Sergio Maldonado, fratello di Santiago Maldonado, al momento della sua convocazione ha dichiarato agli organi di stampa: "l’importante è non cadere in alcuna provocazione e neanche avere paura di cosa possa fare il Governo durante la marcia. Lo slogan sarà "Basta impunità, no all’archiviazione della causa e giustizia per Santiago, e per gli altri casi di crimini provocati dalla violenza dello Stato".
Dalla nostra redazione di Montevideo, Uruguay, esortiamo a ricordare (e denunciare, senza peli sulla lingua) che la sparizione forzata e la morte di Santiago Maldonado, ha dimostrato e dimostra ancora oggi in modo grave fino a che punto si può spingere uno Stato criminale, pur di raggiungere un obiettivo altrettanto criminale nella loro persecuzione di perseguire i popoli originari in Argentina.
Dalla nostra redazione di Montevideo riteniamo sia un atteggiamento altrettanto criminale l‘indifferenza cittadina e giornalistica di fronte ad un episodio di simile portata. Un episodio che ha generato ovunque "paure." Come ad esempio le minacce ricevute dallo scultore Julio César Báez, fermato mentre realizzava una scultura del giovane Santiago Maldonado.

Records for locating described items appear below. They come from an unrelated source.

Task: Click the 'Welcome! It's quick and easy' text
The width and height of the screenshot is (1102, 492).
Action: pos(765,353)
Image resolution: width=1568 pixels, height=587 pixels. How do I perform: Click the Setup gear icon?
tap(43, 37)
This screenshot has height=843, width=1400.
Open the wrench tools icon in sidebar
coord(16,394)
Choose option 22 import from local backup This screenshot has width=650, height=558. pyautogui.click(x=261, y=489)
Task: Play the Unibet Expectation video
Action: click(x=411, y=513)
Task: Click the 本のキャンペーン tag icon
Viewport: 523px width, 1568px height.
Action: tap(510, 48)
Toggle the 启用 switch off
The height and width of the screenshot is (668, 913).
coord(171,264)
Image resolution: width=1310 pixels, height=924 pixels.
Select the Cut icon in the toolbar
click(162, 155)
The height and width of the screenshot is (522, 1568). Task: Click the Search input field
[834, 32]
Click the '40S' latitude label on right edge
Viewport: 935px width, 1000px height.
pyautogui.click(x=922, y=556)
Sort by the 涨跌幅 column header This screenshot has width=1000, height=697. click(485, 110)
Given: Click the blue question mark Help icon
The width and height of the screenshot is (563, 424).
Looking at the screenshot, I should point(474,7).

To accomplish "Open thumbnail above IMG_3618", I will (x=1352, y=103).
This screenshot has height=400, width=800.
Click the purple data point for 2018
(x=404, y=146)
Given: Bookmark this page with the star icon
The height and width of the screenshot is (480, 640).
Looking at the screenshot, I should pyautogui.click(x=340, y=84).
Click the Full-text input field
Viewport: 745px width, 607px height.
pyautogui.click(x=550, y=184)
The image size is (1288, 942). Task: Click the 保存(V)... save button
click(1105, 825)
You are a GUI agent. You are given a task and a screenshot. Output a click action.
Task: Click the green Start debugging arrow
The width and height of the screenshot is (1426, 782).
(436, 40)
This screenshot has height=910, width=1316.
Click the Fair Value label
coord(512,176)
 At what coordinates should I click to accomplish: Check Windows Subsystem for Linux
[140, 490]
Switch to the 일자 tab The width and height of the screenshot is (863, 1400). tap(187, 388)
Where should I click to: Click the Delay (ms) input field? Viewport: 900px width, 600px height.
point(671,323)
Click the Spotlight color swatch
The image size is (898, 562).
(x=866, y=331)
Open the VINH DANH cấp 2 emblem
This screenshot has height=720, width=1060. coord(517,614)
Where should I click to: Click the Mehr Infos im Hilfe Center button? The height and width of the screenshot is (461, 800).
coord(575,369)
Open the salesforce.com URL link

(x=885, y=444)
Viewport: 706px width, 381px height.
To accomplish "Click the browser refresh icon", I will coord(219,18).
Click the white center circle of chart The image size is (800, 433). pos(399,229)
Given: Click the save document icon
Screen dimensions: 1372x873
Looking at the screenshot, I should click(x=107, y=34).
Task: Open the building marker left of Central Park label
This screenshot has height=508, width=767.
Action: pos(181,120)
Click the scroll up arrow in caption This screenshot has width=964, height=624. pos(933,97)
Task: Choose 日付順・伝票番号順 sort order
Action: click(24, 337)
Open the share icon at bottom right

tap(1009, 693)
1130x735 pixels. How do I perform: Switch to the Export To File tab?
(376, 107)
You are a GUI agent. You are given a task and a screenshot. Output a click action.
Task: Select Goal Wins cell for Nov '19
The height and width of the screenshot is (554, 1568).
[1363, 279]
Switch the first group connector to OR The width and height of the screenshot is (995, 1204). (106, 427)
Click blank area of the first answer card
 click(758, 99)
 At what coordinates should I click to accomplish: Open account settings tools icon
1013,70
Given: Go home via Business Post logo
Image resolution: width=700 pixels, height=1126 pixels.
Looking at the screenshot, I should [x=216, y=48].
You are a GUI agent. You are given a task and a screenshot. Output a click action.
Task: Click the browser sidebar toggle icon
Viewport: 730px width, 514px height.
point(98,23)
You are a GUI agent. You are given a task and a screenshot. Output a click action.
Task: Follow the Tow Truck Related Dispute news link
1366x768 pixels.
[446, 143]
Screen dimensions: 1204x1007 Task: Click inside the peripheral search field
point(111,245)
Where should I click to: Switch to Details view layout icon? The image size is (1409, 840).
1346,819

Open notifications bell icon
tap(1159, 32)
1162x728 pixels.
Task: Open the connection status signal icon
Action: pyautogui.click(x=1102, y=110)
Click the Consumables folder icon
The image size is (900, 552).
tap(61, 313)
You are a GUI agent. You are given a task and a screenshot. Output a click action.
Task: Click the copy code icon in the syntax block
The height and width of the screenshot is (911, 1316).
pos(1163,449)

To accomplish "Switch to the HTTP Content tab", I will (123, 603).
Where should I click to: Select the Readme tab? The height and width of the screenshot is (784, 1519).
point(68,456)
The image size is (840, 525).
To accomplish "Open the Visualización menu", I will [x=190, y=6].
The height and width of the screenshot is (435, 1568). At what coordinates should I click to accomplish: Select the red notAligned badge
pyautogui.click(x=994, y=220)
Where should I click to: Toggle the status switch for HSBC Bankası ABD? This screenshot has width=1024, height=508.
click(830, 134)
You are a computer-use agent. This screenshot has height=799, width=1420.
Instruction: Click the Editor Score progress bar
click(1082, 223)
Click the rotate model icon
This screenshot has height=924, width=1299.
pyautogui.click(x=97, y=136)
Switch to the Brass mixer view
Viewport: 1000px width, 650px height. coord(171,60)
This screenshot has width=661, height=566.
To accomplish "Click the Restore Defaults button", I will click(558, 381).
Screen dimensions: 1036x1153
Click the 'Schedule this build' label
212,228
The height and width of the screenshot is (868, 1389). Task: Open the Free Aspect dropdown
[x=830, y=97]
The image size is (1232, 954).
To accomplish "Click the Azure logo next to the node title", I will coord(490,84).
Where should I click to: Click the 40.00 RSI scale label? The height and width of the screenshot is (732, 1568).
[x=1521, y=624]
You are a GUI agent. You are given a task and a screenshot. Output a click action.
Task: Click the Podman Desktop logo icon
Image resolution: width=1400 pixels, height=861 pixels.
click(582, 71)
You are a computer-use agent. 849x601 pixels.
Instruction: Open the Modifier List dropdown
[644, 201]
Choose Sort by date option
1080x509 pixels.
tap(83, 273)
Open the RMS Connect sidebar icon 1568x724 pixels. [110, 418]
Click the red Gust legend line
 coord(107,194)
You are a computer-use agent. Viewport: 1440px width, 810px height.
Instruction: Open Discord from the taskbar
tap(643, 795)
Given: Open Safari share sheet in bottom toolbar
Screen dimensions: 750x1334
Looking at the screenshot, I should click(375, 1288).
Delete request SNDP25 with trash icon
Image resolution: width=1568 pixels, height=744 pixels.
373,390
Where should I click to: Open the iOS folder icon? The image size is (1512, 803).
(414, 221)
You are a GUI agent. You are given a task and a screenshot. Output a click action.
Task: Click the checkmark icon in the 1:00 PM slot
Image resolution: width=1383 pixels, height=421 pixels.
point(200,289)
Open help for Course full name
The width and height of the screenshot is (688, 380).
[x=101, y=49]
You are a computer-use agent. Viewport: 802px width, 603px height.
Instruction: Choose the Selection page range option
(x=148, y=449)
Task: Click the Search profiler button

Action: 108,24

La causa di Santiago Maldonado è alla deriva, in una democrazia anche essa alla deriva fintanto che l'impunità continuerà a regnare nei confronti della causa mapuche e nei confronti di un'infinità di conflitti sociali. Lunedì 5 Luglio sono trascorsi sei mesi dall'appello presentato dalla famiglia Maldonado alla Camera del Commodoro Rivadavia, ma la risposta non è ancora arrivata.
Al riguardo Sergio ha detto pubblicamente: "La causa è chiusa in prima istanza… Non ne chiediamo la riepertura perchè non è stata chiusa in maniera definitiva, ma che si inizi ad indagare".
Due anni dopo questo crimine di Stato gli assassini materiali e quelli ideologici camminano ancora liberi lungo le strade di Buenos Aires.
Anche questo è un fatto criminale e orrendo. Mauricio Macri è il responsabile. Lo Stato argentino è responsabile.